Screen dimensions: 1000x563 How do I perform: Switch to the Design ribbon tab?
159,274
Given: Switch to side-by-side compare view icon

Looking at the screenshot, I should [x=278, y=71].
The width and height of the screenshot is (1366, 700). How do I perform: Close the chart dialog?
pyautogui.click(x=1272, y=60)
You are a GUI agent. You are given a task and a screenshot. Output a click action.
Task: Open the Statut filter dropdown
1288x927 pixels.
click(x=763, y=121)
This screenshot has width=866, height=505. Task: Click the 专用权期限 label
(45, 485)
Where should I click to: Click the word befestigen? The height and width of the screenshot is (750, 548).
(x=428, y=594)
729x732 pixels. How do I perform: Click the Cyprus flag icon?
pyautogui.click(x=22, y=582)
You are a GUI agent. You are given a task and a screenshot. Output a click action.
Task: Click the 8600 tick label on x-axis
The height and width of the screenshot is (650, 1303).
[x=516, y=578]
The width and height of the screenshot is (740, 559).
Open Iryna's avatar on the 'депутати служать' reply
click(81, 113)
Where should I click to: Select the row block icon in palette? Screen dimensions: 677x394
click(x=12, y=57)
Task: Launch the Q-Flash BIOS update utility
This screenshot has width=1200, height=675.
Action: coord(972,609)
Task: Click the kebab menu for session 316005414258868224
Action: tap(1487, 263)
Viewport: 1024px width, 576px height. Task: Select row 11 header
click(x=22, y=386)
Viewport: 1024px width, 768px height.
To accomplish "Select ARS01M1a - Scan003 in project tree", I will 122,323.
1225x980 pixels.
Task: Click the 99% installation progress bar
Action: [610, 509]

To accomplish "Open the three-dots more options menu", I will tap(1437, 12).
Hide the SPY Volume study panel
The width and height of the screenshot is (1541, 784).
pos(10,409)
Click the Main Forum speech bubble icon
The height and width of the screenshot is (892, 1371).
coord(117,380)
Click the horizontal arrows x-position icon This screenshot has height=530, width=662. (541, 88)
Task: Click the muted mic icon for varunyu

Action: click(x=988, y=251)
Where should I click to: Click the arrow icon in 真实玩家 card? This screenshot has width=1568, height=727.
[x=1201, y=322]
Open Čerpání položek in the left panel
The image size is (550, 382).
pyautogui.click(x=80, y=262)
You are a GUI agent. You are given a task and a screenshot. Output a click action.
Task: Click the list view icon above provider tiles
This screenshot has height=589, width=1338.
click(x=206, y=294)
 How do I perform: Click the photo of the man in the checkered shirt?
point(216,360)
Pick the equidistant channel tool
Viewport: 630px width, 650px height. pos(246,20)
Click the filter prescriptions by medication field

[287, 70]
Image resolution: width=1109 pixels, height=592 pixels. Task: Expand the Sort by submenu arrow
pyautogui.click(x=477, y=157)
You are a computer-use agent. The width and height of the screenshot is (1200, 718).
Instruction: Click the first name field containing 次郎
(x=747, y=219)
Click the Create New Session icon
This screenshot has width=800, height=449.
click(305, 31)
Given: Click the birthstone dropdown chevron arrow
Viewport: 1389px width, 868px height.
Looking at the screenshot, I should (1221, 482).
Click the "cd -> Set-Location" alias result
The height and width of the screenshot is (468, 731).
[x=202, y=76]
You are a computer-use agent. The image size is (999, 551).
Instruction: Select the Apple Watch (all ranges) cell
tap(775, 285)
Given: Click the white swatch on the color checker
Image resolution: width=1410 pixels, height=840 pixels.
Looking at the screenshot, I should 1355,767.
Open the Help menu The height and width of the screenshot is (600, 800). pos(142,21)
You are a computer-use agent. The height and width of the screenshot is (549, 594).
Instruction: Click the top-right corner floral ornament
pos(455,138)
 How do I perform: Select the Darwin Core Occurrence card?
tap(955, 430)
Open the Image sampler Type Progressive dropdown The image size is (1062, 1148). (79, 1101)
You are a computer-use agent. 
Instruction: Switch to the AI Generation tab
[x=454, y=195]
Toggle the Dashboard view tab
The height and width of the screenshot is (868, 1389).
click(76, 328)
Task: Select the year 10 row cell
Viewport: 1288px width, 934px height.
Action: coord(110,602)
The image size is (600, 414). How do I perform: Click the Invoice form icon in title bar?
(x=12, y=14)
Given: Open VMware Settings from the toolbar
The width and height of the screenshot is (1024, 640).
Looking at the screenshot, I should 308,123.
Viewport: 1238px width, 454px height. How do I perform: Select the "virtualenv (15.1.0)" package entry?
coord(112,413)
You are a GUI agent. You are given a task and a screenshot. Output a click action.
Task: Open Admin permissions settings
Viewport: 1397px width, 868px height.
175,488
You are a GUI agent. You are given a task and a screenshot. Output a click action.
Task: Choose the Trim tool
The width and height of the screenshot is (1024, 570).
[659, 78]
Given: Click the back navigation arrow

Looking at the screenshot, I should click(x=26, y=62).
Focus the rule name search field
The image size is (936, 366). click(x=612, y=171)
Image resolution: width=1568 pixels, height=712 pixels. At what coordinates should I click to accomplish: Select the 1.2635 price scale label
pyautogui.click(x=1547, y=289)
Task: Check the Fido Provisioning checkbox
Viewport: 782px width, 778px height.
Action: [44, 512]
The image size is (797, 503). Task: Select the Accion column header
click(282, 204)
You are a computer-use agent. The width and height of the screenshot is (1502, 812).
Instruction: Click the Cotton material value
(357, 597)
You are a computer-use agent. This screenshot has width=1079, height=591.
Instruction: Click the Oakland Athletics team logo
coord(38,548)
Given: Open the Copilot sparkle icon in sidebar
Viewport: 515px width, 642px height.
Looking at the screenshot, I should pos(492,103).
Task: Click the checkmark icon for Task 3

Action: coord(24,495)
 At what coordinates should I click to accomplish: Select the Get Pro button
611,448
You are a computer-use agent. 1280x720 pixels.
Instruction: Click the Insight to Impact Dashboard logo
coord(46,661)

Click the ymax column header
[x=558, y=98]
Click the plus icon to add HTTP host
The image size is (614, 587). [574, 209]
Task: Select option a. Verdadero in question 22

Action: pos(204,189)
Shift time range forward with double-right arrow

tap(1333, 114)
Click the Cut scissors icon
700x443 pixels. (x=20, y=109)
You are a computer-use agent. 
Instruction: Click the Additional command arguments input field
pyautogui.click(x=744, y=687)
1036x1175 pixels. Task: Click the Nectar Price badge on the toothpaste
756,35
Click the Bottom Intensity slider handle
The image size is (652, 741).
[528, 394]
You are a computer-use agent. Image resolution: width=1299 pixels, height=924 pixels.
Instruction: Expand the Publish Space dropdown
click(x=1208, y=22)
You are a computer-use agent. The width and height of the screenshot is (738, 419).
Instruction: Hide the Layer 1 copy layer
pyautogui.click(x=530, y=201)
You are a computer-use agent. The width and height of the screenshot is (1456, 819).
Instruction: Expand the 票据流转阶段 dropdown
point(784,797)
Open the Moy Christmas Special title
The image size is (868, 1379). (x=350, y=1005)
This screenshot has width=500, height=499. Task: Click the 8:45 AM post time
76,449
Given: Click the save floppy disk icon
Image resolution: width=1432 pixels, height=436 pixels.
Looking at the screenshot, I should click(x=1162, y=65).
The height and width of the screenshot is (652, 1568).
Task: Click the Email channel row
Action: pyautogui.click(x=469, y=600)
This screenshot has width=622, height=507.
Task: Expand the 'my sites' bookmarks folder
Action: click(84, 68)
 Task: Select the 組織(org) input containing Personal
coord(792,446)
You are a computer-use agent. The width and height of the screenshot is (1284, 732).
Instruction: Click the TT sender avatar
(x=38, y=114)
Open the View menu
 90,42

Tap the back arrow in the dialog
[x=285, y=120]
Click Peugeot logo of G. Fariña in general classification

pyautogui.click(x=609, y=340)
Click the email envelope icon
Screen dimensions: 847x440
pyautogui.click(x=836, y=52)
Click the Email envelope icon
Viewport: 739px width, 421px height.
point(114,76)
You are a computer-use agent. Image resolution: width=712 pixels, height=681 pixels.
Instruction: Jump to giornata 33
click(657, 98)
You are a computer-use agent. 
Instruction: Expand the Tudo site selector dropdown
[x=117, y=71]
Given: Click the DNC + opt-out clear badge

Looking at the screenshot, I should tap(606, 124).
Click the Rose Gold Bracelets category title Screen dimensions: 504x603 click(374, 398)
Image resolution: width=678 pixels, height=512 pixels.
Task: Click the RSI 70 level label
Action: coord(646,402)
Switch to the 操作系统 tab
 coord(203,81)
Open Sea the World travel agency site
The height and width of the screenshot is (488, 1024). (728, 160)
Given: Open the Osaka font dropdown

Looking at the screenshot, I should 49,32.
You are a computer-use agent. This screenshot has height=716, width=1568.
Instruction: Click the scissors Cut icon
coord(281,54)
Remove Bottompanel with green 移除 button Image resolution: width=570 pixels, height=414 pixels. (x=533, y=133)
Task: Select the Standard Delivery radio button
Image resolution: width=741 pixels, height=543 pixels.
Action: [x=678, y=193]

Assigned task:
Output nothing but the lines from the one containing "Open Sea the World travel agency site" to the end of the listing, both of those included, exactly as given.

Expected answer:
Open Sea the World travel agency site
The height and width of the screenshot is (488, 1024). (728, 160)
Given: Open the Osaka font dropdown

Looking at the screenshot, I should 49,32.
You are a computer-use agent. This screenshot has height=716, width=1568.
Instruction: Click the scissors Cut icon
coord(281,54)
Remove Bottompanel with green 移除 button Image resolution: width=570 pixels, height=414 pixels. (x=533, y=133)
Task: Select the Standard Delivery radio button
Image resolution: width=741 pixels, height=543 pixels.
Action: [x=678, y=193]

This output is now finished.